Two supporting moves make it sustainable. Naming related chats consistently so clusters become visible (a thread with “seven forks” signals “group these and decide what this is”). And periodic AI-assisted reconciliation: “Claude, look over my last two weeks of conversations and tell me what I’ve been working on and where I’m at” — turning the scattered open loops into a report you can act on. The point isn’t a rigid system (“not very complicated at all”); it’s a permission structure that lets divergent curiosity coexist with focused delivery.
Practical Application
Draw the line explicitly. Designate one space (folder, project, list) as play — no completion obligation and another as outcomes — deadline attached. When a shiny idea interrupts committed work, don’t fight it and don’t follow it: park it in the play space in ten seconds and return to the goal. Once a week, ask your AI to review your recent conversations/files and report what’s open and where each thread stands — then promote anything that has earned sustained interest into an outcome with a deadline, and let the rest stay guilt-free play.
Related Insights
- Insight - The ‘Oh My God’ Signal — Using Felt-Sense as Navigation in AI-Assisted Exploration — exploration is steered by interest; this gives that interest a safe container so it doesn’t derail commitments.
- Insight - The Three Returns - Financial, Intellectual, Emotional ROI for Solopreneurs — the same guilt-alleviation move: not every effort needs a business ROI; some is intellectual/play return.

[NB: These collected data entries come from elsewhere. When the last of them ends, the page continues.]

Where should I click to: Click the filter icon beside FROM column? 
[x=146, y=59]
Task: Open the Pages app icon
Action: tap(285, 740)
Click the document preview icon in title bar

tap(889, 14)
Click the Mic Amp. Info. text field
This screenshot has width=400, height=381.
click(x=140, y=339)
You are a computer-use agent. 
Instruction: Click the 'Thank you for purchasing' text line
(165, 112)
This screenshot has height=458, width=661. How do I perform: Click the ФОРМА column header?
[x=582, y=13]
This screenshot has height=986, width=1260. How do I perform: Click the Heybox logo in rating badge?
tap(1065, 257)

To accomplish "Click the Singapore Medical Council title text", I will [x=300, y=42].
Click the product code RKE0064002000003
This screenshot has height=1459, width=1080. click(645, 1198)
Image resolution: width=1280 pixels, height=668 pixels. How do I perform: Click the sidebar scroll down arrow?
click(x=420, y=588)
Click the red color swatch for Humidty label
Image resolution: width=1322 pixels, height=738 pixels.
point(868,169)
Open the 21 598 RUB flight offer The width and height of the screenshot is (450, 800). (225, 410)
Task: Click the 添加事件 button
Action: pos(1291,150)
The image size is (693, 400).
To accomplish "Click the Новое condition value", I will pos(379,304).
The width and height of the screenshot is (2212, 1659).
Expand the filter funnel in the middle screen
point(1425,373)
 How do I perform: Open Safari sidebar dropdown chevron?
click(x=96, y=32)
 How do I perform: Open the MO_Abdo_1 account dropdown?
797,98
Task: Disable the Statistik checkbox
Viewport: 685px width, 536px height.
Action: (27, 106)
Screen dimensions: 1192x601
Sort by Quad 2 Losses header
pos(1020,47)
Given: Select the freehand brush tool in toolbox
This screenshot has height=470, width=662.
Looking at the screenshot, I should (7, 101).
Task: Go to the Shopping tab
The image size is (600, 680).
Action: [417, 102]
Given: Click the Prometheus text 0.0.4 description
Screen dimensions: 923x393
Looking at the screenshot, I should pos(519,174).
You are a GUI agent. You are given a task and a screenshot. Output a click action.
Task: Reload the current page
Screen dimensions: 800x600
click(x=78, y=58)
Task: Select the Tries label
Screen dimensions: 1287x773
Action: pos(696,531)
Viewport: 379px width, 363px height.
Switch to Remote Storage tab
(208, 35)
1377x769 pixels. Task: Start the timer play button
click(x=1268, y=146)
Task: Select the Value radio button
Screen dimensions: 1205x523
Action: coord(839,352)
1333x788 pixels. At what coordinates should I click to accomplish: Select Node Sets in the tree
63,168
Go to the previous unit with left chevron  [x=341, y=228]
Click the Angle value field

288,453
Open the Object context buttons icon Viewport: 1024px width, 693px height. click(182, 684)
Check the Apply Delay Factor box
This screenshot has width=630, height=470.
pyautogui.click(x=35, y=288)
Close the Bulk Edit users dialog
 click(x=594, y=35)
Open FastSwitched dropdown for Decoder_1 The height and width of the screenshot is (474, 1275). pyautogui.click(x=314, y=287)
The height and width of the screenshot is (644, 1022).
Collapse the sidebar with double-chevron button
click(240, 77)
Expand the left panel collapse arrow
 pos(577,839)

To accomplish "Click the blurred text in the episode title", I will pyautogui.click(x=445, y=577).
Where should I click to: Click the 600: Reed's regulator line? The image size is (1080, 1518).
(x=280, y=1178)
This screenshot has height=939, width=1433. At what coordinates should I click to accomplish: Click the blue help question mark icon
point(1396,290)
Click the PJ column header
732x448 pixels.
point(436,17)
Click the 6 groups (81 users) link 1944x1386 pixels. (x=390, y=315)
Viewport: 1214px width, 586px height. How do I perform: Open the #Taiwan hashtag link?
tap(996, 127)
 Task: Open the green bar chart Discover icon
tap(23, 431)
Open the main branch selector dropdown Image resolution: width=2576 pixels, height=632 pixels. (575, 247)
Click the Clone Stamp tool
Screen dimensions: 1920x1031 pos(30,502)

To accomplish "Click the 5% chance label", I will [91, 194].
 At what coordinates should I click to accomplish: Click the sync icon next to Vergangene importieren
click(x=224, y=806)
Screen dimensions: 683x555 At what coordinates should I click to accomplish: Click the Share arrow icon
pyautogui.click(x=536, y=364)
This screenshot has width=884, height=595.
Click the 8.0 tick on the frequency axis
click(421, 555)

- Insight - Rewind, Don’t Re-Correct — Keep Failed Attempts Out of the Context Window — parking a divergent branch (defer to another chat) is the conversational version of this folder discipline.
Evolution Across Sessions
Establishes the baseline for focus-vs-curiosity management in an AI workflow where idea generation outpaces execution. Where prior insights treated felt-sense as a navigation signal during exploration, this addresses the cost side: how to keep an explorer’s open loops from becoming an obligation-debt that produces overwhelm. The reframe — experiments are play, not unpaid promises — is the load-bearing move.